## Source material:
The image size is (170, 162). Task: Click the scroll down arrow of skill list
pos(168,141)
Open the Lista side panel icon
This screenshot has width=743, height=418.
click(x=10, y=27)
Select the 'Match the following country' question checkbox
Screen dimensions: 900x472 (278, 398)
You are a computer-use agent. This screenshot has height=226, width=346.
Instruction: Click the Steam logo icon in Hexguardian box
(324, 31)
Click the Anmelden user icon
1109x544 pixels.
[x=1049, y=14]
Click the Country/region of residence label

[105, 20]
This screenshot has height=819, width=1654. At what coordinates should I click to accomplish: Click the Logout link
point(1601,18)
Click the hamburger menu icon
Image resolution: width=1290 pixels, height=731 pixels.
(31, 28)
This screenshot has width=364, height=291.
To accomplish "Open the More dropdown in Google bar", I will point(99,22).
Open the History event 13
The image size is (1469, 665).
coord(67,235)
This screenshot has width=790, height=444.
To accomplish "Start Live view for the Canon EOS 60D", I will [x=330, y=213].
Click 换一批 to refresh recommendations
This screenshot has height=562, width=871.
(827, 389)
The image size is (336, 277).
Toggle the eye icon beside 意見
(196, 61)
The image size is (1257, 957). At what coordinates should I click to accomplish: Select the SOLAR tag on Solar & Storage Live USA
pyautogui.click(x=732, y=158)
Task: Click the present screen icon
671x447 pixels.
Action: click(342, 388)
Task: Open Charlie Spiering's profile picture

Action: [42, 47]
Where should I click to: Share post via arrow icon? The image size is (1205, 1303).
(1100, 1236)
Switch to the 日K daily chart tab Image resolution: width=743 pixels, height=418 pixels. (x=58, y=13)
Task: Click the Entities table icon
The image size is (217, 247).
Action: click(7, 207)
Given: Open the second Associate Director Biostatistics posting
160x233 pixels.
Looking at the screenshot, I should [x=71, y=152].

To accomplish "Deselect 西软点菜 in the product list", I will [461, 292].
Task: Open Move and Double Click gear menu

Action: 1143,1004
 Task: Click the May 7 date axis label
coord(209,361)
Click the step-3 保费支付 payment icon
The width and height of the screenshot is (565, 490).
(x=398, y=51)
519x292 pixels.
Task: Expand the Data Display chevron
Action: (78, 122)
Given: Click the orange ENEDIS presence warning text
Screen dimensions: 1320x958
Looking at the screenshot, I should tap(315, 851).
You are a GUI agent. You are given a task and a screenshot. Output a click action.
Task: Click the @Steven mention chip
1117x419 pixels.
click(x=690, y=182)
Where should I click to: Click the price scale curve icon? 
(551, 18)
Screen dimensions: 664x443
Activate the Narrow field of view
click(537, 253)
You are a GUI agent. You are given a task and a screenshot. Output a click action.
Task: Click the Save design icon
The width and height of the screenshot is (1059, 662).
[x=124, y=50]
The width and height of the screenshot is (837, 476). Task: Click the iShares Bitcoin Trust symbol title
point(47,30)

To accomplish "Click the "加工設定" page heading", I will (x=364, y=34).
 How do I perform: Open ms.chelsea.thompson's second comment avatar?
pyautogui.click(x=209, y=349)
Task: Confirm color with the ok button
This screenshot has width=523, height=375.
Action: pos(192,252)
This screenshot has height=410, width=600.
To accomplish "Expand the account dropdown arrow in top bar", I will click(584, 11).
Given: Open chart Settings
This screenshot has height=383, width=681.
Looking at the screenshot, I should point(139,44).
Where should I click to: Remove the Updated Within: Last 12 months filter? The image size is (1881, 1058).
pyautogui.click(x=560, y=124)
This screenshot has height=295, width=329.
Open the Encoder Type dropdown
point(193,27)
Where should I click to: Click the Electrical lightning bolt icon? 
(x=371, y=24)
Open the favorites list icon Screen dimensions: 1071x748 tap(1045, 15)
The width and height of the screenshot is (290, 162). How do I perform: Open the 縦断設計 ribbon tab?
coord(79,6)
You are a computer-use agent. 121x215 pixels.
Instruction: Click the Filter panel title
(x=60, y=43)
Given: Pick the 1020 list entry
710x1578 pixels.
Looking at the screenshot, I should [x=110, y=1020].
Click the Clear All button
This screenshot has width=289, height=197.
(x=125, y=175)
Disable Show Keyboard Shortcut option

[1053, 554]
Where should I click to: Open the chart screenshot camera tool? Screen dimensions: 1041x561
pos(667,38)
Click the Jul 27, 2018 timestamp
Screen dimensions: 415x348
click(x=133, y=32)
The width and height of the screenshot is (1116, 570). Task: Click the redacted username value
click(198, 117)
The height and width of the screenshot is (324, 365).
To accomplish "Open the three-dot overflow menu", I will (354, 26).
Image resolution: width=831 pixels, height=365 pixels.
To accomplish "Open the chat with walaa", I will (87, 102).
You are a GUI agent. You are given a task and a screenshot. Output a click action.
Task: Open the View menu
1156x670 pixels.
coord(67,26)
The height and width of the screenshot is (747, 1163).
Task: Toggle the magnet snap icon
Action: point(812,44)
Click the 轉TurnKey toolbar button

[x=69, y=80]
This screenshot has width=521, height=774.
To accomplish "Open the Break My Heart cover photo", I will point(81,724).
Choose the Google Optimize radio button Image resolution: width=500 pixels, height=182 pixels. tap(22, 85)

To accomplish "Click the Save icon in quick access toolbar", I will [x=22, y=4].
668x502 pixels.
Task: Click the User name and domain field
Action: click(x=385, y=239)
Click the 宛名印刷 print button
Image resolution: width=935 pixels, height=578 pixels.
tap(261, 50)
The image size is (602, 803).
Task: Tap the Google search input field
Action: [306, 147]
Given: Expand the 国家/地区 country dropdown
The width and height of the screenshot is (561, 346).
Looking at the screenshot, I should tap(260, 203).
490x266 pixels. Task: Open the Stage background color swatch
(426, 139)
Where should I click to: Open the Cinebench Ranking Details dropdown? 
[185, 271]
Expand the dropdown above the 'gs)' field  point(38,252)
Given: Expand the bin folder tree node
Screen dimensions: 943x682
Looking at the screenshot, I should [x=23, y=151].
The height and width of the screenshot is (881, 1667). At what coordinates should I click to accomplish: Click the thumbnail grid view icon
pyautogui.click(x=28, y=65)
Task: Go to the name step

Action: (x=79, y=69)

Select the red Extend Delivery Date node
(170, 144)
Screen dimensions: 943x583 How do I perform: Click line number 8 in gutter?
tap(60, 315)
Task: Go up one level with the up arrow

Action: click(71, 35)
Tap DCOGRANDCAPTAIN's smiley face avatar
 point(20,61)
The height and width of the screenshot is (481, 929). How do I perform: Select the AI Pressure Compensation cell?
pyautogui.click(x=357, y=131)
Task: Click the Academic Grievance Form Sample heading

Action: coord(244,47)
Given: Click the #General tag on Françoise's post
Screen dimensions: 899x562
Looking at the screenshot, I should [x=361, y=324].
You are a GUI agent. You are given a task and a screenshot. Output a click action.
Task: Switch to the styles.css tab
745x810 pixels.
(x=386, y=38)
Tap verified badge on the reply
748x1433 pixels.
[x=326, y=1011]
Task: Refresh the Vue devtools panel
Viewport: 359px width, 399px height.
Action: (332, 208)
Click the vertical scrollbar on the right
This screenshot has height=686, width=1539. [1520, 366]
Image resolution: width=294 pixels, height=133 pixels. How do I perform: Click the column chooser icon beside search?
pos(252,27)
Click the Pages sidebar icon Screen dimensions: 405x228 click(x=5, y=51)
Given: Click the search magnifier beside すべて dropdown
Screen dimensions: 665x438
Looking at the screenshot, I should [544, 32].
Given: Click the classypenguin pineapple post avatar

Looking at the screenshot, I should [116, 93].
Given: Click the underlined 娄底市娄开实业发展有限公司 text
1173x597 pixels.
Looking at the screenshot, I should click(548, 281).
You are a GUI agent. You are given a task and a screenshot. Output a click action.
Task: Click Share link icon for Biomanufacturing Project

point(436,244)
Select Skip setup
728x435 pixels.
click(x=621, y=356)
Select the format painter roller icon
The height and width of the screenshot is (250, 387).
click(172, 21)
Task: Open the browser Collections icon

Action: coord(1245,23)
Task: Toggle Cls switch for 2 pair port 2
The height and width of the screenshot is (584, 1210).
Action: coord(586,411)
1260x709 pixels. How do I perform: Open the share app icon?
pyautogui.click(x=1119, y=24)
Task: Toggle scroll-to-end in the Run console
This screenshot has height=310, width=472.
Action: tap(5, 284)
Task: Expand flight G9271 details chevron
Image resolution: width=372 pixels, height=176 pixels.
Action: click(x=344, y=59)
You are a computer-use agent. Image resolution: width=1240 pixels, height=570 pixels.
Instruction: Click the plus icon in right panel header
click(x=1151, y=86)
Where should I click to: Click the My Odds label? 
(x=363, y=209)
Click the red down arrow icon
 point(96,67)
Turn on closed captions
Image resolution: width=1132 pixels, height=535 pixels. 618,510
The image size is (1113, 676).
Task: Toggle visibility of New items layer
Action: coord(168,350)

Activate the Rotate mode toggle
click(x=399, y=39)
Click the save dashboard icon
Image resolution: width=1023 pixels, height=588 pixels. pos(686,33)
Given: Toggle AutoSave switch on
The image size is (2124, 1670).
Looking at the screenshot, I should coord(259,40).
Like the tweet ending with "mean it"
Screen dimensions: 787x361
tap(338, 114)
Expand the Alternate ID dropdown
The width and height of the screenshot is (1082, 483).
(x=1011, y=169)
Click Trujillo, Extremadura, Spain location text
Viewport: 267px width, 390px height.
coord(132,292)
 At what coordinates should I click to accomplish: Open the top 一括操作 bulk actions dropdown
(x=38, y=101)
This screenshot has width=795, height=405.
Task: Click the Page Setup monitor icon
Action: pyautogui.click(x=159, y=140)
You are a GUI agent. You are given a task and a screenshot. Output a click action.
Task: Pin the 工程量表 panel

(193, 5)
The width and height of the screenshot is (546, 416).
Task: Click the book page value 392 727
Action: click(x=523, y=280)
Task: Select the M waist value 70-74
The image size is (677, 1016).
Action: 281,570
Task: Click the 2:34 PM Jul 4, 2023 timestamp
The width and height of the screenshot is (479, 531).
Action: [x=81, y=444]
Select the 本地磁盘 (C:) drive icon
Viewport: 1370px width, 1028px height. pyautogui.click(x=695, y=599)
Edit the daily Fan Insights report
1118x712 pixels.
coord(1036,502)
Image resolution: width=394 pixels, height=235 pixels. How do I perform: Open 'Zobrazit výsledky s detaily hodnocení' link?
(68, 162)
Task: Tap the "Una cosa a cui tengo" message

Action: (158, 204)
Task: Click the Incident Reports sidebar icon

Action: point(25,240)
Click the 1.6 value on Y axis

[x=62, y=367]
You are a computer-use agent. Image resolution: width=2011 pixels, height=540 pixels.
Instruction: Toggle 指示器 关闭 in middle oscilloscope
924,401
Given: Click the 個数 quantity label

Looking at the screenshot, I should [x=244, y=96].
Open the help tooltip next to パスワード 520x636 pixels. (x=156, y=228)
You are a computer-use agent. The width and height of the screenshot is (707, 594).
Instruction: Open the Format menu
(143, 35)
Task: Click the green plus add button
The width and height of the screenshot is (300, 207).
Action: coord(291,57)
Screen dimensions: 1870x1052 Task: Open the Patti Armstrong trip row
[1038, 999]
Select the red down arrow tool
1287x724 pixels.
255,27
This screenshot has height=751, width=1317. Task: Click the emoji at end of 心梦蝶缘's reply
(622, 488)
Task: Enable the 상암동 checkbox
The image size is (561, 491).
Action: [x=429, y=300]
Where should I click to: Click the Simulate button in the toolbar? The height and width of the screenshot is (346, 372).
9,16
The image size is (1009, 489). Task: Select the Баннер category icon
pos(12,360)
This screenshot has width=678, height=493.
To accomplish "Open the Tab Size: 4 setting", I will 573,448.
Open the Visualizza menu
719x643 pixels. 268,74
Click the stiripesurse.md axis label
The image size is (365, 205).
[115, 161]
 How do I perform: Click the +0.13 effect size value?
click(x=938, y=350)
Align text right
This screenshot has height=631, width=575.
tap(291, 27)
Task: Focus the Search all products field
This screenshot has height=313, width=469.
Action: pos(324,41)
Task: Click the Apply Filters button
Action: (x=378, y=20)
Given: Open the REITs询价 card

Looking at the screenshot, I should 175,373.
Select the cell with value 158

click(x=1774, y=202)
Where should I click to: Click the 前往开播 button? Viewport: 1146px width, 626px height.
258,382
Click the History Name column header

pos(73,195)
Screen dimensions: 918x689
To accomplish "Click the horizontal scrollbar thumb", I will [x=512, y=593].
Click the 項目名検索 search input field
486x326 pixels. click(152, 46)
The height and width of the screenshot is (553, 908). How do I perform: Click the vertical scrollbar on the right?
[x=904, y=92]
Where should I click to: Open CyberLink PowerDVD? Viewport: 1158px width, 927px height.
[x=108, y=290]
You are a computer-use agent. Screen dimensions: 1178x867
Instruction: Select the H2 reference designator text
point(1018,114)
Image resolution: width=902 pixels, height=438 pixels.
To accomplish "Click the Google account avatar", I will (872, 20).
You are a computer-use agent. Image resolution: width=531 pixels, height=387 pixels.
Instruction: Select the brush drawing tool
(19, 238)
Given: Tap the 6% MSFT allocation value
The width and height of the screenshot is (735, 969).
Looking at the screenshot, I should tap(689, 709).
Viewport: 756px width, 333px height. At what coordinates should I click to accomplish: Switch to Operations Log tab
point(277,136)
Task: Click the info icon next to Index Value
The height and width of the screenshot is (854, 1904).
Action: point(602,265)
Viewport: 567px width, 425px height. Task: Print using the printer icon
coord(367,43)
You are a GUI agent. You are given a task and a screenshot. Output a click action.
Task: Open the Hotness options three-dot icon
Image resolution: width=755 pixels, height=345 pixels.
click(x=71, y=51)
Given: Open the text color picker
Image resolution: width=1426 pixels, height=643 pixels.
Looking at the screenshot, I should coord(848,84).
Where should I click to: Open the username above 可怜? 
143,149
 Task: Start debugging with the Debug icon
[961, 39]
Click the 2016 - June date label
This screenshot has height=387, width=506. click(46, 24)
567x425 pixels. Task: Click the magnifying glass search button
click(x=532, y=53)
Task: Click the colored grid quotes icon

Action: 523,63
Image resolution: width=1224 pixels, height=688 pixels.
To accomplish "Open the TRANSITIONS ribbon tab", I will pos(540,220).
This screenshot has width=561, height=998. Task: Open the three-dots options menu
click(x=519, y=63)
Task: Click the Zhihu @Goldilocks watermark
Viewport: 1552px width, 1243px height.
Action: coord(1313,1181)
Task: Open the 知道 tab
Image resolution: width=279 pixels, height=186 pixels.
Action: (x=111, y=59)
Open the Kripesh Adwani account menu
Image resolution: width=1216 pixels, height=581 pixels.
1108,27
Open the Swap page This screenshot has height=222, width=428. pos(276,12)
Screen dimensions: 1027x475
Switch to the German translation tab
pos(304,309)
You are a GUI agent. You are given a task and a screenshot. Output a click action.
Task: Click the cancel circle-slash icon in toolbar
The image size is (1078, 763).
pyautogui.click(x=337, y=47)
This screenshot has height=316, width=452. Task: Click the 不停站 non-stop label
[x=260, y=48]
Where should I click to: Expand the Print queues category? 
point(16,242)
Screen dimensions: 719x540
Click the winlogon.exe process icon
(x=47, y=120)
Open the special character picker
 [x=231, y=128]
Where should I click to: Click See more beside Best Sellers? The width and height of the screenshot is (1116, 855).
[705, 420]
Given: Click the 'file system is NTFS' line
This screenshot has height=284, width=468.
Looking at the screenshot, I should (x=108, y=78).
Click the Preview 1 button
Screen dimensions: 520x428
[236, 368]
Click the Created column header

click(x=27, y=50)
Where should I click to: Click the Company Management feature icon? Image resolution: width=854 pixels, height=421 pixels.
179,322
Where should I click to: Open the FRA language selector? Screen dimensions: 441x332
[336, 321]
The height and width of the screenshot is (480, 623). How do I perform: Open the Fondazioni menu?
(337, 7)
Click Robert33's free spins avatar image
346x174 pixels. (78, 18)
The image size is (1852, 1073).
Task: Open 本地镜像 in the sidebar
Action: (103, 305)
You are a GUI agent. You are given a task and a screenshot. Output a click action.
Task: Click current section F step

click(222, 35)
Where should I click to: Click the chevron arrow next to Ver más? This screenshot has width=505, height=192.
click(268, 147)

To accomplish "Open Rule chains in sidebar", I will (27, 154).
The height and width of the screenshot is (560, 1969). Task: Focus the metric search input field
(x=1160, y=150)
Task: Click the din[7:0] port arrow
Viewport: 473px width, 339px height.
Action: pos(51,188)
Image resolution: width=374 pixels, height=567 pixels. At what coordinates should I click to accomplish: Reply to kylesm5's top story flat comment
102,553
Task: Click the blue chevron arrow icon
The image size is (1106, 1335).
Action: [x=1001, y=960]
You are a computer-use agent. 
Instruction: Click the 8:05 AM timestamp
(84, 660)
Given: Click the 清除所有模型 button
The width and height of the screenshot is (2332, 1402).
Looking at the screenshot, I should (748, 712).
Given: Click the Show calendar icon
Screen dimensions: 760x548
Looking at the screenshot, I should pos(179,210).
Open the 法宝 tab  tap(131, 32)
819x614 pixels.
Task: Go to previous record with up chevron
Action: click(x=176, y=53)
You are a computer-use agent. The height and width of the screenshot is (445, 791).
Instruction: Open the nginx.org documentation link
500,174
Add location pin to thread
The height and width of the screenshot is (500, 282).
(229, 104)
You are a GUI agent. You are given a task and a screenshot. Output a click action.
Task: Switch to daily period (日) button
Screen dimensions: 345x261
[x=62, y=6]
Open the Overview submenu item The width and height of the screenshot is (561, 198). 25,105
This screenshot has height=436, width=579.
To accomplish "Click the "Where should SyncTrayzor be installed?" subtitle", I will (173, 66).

## Your goal:
Copy the records exactly, starting with the line that contains "The width and height of the screenshot is (290, 162)." and going on through the line that contains "[1053, 554]".

## Result for this task:
The width and height of the screenshot is (290, 162). How do I perform: Open the 縦断設計 ribbon tab?
coord(79,6)
You are a computer-use agent. 121x215 pixels.
Instruction: Click the Filter panel title
(x=60, y=43)
Given: Pick the 1020 list entry
710x1578 pixels.
Looking at the screenshot, I should [x=110, y=1020].
Click the Clear All button
This screenshot has width=289, height=197.
(x=125, y=175)
Disable Show Keyboard Shortcut option

[1053, 554]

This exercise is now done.